▼
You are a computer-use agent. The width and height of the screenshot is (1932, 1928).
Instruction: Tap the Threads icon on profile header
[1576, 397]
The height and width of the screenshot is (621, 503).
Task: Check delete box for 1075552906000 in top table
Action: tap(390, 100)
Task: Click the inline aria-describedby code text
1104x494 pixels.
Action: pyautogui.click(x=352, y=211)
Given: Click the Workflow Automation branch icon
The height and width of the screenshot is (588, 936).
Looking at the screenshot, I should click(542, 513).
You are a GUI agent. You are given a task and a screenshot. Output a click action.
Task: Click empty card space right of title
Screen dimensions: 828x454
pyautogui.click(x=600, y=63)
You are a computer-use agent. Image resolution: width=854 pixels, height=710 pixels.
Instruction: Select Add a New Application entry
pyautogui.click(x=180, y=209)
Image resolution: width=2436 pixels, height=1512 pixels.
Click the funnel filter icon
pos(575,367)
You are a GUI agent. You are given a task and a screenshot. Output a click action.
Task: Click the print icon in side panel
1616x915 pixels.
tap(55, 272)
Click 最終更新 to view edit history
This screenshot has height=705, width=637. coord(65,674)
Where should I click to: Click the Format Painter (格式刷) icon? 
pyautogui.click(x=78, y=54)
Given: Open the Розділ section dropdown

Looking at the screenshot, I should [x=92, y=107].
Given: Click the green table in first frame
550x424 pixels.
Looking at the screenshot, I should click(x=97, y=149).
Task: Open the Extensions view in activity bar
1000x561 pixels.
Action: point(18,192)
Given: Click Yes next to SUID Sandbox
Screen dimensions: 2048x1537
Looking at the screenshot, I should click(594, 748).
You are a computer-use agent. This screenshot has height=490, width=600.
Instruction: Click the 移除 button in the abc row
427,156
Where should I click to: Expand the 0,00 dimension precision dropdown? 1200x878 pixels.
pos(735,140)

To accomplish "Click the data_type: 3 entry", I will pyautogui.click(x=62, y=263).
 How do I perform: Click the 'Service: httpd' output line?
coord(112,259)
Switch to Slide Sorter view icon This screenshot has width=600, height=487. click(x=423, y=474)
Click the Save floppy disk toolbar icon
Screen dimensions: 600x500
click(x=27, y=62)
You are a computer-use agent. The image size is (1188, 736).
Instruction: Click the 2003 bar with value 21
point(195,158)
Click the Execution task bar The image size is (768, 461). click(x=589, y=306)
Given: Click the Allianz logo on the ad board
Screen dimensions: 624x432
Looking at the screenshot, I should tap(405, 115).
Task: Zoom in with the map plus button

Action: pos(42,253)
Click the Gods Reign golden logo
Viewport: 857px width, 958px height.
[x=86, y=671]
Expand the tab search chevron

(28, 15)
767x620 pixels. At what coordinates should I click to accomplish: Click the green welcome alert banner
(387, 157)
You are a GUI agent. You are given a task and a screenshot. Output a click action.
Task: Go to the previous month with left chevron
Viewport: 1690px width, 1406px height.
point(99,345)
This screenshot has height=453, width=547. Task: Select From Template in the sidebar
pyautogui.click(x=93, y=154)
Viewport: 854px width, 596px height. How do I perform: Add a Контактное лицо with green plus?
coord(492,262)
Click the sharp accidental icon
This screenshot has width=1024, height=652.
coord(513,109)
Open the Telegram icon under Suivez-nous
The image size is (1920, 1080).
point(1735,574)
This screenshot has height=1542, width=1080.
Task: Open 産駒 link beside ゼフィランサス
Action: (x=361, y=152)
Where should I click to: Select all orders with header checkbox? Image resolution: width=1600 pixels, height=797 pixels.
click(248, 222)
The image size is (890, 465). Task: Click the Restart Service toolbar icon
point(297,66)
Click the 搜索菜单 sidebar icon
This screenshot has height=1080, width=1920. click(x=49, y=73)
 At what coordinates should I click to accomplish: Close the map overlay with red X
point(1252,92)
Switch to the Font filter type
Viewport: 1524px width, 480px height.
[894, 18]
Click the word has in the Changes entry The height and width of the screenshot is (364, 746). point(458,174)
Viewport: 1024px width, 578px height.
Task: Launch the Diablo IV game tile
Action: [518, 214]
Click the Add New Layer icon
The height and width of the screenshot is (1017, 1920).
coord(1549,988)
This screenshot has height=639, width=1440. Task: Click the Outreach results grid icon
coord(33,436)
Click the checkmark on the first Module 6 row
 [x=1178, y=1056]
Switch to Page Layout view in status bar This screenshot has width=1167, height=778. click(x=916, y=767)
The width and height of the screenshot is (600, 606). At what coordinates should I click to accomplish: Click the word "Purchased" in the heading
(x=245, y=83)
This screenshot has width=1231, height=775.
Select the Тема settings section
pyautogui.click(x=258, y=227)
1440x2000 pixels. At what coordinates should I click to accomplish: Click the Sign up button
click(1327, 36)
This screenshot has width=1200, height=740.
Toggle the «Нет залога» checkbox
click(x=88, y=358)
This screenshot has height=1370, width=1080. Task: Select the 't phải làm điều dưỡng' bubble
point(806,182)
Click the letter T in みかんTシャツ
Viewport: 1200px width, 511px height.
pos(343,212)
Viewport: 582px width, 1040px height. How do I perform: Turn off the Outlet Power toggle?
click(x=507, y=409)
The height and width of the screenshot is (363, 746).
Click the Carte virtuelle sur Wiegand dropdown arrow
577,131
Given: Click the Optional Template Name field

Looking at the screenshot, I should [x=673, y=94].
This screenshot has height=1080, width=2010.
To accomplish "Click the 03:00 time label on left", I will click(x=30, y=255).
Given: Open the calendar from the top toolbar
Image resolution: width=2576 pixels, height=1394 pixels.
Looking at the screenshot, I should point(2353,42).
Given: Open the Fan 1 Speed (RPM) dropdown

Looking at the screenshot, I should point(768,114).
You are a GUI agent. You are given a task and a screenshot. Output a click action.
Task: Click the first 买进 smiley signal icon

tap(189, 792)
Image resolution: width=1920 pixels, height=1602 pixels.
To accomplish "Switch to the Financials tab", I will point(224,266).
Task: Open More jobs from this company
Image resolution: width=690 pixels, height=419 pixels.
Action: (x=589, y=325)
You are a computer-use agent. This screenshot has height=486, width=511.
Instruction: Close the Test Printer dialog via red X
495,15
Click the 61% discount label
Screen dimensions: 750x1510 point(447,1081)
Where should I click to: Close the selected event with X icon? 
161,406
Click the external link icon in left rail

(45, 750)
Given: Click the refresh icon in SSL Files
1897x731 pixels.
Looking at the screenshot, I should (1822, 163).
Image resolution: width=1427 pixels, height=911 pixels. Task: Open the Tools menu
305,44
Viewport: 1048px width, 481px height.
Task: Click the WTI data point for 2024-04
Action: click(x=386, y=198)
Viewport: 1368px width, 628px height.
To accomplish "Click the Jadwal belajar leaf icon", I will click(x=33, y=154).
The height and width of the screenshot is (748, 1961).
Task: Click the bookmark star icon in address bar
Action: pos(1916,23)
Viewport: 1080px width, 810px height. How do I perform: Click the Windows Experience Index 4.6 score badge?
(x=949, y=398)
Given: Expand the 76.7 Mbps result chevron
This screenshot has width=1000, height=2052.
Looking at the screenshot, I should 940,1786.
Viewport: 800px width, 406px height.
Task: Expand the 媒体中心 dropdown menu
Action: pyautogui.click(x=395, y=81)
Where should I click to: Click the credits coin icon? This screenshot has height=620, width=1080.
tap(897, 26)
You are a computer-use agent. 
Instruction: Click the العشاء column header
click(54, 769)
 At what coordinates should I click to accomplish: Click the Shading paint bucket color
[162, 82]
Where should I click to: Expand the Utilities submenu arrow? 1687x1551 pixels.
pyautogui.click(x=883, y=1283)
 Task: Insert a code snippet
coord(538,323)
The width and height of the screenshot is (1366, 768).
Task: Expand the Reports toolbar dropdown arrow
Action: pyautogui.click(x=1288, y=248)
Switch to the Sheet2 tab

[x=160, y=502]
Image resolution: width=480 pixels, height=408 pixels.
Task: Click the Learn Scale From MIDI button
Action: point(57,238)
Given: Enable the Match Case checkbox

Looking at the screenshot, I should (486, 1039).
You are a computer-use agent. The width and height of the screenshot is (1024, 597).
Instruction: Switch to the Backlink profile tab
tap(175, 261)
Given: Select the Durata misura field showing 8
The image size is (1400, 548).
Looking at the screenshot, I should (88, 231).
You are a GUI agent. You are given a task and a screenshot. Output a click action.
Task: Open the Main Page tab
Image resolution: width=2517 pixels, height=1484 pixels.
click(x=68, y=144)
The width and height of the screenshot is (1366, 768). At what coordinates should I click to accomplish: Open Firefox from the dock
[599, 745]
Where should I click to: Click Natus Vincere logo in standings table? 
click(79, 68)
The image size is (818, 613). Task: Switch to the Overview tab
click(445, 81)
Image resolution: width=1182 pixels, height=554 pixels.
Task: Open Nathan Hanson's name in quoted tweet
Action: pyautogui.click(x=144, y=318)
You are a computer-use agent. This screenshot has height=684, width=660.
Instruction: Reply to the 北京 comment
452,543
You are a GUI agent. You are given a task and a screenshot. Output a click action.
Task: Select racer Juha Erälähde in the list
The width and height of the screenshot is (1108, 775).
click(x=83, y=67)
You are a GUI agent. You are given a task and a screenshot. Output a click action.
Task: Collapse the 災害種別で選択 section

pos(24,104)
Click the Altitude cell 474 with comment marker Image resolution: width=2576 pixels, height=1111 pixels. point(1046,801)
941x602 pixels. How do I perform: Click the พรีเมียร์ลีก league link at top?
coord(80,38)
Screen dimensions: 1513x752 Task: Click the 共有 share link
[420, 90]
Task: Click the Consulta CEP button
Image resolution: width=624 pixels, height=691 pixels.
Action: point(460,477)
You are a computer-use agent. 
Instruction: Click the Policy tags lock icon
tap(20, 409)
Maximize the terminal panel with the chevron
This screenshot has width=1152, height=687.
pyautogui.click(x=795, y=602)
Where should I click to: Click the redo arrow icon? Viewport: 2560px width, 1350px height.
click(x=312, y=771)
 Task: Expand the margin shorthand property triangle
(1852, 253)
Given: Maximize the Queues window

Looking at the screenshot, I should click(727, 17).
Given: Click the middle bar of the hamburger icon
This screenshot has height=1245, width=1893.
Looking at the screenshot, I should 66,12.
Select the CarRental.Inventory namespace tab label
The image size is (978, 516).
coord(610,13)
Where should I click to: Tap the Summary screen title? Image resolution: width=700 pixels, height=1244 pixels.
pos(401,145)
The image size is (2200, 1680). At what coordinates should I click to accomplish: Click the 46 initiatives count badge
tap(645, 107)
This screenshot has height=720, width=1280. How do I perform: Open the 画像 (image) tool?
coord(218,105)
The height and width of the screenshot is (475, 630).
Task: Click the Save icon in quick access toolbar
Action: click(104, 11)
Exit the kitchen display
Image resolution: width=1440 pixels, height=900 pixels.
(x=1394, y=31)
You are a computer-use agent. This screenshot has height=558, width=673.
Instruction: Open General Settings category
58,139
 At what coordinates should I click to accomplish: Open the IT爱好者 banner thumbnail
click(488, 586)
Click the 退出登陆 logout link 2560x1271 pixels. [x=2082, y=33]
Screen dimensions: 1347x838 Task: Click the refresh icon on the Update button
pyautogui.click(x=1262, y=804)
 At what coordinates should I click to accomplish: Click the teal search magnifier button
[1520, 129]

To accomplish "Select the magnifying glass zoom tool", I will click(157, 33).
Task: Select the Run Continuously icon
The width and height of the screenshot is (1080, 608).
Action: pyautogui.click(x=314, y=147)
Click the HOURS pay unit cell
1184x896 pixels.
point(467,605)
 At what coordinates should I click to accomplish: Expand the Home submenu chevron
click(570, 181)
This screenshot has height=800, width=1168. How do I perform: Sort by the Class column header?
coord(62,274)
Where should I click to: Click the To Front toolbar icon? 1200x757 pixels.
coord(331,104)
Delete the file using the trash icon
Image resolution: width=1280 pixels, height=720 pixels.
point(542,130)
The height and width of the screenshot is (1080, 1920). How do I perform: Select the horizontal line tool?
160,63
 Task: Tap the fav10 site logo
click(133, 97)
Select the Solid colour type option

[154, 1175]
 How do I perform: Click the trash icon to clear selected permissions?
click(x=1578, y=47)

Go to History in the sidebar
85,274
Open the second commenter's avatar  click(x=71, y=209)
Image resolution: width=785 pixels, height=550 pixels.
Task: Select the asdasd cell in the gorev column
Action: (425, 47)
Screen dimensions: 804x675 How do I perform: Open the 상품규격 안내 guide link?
▲
## PROBLEM DESCRIPTION
Reproduce the material word for word, from its first line through the line containing "Looking at the screenshot, I should click(594, 748).", with both ends included.

## EXERCISE RESULT
You are a computer-use agent. The width and height of the screenshot is (1932, 1928).
Instruction: Tap the Threads icon on profile header
[1576, 397]
The height and width of the screenshot is (621, 503).
Task: Check delete box for 1075552906000 in top table
Action: tap(390, 100)
Task: Click the inline aria-describedby code text
1104x494 pixels.
Action: pyautogui.click(x=352, y=211)
Given: Click the Workflow Automation branch icon
The height and width of the screenshot is (588, 936).
Looking at the screenshot, I should click(542, 513).
You are a GUI agent. You are given a task and a screenshot. Output a click action.
Task: Click empty card space right of title
Screen dimensions: 828x454
pyautogui.click(x=600, y=63)
You are a computer-use agent. Image resolution: width=854 pixels, height=710 pixels.
Instruction: Select Add a New Application entry
pyautogui.click(x=180, y=209)
Image resolution: width=2436 pixels, height=1512 pixels.
Click the funnel filter icon
pos(575,367)
You are a GUI agent. You are given a task and a screenshot. Output a click action.
Task: Click the print icon in side panel
1616x915 pixels.
tap(55, 272)
Click 最終更新 to view edit history
This screenshot has height=705, width=637. coord(65,674)
Where should I click to: Click the Format Painter (格式刷) icon? 
pyautogui.click(x=78, y=54)
Given: Open the Розділ section dropdown

Looking at the screenshot, I should [x=92, y=107].
Given: Click the green table in first frame
550x424 pixels.
Looking at the screenshot, I should click(x=97, y=149).
Task: Open the Extensions view in activity bar
1000x561 pixels.
Action: point(18,192)
Given: Click Yes next to SUID Sandbox
Screen dimensions: 2048x1537
Looking at the screenshot, I should click(594, 748).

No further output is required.